-- Directive --
Reproduce the following records verbatim, beginning with the line that contains "Click the separator" and continuing through the line that contains "Screen dimensions: 1529x765 (x=613, y=447)", with both of those lines included.
[START OF Given data]
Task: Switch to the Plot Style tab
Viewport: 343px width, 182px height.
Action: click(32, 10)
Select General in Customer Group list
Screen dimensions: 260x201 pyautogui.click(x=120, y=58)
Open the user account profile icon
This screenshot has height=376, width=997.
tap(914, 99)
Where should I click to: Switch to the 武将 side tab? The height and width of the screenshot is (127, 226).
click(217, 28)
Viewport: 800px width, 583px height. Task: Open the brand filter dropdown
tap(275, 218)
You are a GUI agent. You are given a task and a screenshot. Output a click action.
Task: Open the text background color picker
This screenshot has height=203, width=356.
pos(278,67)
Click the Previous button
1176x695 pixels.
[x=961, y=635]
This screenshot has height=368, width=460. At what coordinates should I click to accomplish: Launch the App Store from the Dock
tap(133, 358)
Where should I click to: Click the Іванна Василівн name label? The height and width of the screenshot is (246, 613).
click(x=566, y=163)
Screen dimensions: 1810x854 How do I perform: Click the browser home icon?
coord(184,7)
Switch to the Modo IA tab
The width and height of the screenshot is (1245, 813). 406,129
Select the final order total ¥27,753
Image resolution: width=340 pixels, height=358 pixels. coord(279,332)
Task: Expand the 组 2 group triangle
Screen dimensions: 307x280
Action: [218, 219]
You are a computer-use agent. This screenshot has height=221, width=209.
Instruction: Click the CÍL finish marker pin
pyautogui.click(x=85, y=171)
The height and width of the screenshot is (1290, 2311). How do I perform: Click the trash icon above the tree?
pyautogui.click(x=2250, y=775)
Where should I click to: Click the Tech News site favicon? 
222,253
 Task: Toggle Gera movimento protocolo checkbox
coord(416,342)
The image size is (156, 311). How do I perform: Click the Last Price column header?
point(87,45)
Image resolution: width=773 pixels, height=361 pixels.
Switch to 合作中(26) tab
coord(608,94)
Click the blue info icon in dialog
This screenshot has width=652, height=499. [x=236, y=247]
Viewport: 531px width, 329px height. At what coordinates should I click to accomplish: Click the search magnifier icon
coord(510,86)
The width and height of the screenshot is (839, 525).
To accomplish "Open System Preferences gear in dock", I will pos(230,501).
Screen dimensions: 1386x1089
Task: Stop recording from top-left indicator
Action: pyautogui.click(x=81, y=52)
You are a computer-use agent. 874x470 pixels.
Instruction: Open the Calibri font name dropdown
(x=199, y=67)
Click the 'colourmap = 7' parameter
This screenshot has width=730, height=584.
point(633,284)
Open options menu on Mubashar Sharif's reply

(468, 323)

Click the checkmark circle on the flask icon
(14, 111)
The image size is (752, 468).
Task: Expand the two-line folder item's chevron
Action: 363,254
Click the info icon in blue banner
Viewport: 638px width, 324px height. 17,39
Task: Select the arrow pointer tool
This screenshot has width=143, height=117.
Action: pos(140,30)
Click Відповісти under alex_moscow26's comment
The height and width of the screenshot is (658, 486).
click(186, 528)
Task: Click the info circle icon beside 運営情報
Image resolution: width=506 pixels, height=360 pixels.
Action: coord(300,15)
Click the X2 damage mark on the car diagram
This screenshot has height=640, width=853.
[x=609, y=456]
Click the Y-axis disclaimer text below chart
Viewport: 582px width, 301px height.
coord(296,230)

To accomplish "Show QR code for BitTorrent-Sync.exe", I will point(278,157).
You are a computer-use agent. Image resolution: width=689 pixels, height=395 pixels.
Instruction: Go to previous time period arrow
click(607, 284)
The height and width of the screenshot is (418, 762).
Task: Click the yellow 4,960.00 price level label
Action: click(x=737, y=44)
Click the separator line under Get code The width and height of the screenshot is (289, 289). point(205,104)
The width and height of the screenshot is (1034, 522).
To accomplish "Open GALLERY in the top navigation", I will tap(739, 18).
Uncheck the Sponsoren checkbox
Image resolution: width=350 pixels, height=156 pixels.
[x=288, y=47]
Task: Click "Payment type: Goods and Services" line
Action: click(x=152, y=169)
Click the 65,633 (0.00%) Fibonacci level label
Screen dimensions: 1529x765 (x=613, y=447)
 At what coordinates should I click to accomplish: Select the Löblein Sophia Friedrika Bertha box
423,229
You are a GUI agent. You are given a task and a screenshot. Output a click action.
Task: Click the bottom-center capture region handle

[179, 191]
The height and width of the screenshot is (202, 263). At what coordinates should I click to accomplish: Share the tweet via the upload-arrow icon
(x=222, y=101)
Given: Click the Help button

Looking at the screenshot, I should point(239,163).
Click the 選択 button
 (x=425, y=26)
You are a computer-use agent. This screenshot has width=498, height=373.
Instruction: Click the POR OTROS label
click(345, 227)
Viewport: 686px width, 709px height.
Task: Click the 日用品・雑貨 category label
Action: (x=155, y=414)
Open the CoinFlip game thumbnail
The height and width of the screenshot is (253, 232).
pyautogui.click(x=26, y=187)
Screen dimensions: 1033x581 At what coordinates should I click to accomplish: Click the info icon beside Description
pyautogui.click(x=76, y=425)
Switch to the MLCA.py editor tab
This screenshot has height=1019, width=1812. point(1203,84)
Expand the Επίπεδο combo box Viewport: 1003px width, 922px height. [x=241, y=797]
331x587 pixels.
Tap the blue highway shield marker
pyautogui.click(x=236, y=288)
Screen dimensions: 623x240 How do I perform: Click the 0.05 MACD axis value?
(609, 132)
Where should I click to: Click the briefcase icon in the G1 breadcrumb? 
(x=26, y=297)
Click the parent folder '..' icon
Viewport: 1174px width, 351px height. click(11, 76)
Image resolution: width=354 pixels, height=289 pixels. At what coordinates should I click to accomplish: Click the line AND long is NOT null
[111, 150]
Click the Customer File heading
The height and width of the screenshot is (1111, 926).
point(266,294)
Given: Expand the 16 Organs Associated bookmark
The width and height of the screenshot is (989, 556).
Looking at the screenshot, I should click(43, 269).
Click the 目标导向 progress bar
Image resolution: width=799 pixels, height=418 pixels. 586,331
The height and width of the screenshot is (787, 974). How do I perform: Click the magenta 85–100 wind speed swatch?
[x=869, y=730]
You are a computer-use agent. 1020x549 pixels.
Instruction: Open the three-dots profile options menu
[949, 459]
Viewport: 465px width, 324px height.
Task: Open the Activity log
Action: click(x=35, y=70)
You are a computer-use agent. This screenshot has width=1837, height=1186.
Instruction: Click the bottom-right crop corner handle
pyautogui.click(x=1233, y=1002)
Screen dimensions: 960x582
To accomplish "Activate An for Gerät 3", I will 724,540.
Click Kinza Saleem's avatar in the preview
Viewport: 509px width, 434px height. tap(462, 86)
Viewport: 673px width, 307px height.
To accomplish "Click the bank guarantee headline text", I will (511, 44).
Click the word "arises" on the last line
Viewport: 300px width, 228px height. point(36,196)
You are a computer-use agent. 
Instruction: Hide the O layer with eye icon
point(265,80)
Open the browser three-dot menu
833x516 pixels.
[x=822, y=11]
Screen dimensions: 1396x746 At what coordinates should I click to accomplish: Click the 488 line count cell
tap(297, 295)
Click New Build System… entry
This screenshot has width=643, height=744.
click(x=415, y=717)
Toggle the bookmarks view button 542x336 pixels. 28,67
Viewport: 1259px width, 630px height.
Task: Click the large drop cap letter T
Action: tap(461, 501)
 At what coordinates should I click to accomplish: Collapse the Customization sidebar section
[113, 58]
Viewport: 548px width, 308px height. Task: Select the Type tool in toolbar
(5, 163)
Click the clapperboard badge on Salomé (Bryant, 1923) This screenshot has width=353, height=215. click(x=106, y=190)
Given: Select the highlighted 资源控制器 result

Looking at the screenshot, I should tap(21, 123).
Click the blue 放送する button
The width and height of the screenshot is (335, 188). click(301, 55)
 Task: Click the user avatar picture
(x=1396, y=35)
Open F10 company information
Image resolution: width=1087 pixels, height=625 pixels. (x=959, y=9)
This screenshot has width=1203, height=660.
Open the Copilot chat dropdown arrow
[END OF Given data]
-- Reply --
Click the separator line under Get code The width and height of the screenshot is (289, 289). point(205,104)
The width and height of the screenshot is (1034, 522).
To accomplish "Open GALLERY in the top navigation", I will tap(739, 18).
Uncheck the Sponsoren checkbox
Image resolution: width=350 pixels, height=156 pixels.
[x=288, y=47]
Task: Click "Payment type: Goods and Services" line
Action: click(x=152, y=169)
Click the 65,633 (0.00%) Fibonacci level label
Screen dimensions: 1529x765 (x=613, y=447)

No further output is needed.